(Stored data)
┄┄┄┄┄┄┄┄┄┄┄┄┄┄┄┄┄┄┄┄
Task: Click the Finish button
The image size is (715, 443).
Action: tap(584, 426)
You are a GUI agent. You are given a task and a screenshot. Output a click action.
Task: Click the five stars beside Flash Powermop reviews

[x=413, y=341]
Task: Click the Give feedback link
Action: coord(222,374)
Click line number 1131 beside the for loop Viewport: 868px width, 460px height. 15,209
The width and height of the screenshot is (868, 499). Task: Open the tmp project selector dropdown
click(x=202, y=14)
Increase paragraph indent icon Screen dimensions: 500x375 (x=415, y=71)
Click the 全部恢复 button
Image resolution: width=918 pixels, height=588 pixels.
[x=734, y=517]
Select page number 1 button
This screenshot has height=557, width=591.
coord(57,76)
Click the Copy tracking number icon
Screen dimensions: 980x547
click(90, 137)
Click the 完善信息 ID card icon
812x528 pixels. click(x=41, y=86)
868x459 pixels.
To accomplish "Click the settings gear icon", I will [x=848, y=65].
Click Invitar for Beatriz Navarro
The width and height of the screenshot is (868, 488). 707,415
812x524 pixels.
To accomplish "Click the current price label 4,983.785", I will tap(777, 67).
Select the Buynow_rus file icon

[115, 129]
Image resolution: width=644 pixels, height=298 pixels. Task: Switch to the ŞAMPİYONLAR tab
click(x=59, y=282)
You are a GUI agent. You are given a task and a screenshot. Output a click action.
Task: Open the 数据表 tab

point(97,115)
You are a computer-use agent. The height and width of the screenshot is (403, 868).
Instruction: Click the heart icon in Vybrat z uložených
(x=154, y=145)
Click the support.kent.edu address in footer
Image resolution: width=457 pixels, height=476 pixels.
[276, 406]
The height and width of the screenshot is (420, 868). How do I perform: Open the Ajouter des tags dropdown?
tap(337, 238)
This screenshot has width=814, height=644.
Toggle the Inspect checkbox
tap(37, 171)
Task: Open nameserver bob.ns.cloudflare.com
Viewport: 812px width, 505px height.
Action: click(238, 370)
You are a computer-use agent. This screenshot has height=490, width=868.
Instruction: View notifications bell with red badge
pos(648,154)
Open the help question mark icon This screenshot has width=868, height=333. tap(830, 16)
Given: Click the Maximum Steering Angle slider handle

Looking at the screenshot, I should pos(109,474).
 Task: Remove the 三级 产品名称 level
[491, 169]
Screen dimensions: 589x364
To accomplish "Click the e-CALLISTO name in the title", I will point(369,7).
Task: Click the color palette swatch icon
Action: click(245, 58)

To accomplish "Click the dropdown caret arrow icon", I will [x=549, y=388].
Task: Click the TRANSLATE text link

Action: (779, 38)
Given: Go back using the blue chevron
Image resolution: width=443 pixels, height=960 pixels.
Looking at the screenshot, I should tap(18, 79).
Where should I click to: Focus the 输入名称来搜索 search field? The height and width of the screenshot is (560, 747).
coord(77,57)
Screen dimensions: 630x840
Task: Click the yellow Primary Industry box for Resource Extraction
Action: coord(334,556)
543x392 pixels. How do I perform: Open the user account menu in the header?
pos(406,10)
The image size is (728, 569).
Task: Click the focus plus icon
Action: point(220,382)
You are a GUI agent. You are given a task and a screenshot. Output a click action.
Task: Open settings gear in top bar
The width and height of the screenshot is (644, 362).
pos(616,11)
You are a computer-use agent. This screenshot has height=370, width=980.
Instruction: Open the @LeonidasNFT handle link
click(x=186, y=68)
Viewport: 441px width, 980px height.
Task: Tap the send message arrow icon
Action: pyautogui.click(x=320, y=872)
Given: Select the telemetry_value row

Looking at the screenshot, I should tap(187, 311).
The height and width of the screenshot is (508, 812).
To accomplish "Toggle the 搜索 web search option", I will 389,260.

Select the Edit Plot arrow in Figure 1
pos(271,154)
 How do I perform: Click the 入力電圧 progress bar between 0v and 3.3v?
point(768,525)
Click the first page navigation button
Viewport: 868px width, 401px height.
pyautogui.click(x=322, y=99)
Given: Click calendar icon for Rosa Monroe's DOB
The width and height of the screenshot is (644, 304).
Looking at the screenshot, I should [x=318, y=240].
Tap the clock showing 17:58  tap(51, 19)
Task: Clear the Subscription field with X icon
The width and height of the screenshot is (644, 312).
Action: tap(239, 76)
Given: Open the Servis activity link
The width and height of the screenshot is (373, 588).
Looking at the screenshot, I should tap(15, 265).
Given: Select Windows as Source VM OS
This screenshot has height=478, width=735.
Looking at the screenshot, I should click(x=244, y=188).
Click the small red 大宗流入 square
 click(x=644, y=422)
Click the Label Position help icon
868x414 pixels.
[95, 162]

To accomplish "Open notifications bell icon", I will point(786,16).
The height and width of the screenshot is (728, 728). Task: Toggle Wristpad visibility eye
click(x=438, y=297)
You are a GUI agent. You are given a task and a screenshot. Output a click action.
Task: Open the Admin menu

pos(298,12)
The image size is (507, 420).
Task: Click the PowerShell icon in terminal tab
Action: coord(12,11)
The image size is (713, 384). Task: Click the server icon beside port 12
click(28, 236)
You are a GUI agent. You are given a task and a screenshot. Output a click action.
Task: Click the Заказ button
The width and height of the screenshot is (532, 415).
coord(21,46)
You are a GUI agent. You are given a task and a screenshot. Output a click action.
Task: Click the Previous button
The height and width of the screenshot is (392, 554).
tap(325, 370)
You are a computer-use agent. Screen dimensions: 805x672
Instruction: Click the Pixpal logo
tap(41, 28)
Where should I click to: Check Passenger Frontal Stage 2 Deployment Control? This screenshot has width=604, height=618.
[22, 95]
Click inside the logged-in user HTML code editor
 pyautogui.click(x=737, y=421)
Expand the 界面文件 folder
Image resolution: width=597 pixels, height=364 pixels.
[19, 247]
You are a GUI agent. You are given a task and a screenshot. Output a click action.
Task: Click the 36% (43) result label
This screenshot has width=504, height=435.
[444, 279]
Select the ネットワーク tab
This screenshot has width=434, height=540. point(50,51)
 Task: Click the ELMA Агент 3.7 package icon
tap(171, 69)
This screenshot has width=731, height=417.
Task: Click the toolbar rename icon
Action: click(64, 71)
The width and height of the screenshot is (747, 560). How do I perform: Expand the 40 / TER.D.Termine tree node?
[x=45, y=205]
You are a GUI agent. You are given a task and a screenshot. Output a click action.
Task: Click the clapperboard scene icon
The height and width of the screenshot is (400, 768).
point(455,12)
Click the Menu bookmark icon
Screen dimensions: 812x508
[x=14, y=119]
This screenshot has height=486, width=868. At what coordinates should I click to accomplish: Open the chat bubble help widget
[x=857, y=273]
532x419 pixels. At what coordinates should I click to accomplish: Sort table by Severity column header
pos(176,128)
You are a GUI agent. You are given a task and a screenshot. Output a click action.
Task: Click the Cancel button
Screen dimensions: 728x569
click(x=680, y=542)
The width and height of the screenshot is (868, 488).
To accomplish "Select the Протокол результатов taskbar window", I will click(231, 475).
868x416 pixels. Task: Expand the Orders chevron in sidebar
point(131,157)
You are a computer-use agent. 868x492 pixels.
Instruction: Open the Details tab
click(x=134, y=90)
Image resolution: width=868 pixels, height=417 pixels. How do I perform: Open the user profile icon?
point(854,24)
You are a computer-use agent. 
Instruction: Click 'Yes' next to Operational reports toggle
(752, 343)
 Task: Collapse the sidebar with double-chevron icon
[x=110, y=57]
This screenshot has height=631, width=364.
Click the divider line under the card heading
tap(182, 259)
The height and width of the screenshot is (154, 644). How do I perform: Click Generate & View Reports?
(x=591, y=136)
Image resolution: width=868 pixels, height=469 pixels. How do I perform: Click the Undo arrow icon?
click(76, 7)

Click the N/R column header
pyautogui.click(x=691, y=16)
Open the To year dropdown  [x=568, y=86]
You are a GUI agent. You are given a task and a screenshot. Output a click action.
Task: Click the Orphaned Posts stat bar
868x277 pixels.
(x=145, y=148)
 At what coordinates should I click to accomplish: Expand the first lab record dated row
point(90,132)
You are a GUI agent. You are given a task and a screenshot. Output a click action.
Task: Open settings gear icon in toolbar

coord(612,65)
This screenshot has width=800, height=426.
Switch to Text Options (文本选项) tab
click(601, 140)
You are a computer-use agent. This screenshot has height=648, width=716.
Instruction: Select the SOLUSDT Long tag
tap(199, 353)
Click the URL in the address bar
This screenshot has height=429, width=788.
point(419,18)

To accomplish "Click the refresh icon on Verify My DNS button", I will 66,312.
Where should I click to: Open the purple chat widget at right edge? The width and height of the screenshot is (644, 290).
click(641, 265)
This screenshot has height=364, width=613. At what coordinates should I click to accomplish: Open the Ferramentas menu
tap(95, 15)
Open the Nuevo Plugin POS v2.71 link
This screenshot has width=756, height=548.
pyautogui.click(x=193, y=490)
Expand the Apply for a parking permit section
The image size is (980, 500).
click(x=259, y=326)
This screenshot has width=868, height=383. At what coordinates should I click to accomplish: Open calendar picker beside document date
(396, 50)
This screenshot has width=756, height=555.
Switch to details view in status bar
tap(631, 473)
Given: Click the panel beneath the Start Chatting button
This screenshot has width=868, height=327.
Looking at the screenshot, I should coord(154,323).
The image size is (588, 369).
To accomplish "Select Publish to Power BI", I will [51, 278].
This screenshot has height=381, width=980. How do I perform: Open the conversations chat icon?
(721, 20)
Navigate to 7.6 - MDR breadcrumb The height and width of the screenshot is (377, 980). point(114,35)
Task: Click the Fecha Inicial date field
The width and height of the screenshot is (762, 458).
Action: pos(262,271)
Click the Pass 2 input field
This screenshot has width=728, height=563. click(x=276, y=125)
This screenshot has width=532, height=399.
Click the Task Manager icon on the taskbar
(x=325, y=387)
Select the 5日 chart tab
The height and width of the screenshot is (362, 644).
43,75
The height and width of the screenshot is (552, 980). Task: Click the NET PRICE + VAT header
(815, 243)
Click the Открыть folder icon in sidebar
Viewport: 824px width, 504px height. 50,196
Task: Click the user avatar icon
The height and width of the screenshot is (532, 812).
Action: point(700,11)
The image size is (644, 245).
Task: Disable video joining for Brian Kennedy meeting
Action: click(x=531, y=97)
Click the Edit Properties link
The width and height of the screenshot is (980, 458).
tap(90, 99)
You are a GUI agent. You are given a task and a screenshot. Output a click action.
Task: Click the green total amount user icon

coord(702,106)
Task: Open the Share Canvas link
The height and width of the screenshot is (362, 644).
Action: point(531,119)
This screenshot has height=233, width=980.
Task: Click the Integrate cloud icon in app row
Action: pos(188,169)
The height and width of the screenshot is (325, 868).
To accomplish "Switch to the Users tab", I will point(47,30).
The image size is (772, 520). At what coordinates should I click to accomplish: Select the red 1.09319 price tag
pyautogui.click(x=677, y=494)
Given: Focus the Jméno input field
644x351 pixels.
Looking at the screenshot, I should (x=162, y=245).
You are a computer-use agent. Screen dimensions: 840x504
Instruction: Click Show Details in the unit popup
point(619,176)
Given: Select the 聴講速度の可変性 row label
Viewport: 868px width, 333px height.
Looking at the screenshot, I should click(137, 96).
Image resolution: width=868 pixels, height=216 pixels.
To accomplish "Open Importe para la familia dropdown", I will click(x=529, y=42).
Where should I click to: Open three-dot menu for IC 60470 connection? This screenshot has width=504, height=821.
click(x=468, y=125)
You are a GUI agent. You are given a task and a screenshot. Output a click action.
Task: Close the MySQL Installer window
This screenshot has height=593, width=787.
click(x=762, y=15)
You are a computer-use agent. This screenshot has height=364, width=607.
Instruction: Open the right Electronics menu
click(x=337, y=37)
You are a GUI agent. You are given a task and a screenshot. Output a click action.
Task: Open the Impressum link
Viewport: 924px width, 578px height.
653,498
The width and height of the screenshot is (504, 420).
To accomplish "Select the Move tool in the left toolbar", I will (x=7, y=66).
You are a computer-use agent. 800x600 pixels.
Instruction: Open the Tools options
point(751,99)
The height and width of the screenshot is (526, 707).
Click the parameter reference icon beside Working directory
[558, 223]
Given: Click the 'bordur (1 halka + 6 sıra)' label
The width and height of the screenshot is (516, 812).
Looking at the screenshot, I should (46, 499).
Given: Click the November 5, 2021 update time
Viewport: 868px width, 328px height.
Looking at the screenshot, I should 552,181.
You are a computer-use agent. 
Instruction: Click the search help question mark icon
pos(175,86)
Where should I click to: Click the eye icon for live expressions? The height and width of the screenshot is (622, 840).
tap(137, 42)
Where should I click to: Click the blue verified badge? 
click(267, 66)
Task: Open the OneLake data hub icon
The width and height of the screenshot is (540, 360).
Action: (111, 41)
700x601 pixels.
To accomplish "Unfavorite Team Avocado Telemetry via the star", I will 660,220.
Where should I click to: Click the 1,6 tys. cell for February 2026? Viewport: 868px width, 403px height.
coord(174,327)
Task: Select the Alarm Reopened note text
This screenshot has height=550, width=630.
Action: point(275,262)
┄┄┄┄┄┄┄┄┄┄┄┄┄┄┄┄┄┄┄┄
§ TASK DETAILS
Scan the entries above for the line containing "Tap the clock", and copy it and all lines after it exactly, down to and including the line containing "Given: Select Windows as Source VM OS".

§ SOLUTION TO THIS TASK
Tap the clock showing 17:58  tap(51, 19)
Task: Clear the Subscription field with X icon
The width and height of the screenshot is (644, 312).
Action: tap(239, 76)
Given: Open the Servis activity link
The width and height of the screenshot is (373, 588).
Looking at the screenshot, I should tap(15, 265).
Given: Select Windows as Source VM OS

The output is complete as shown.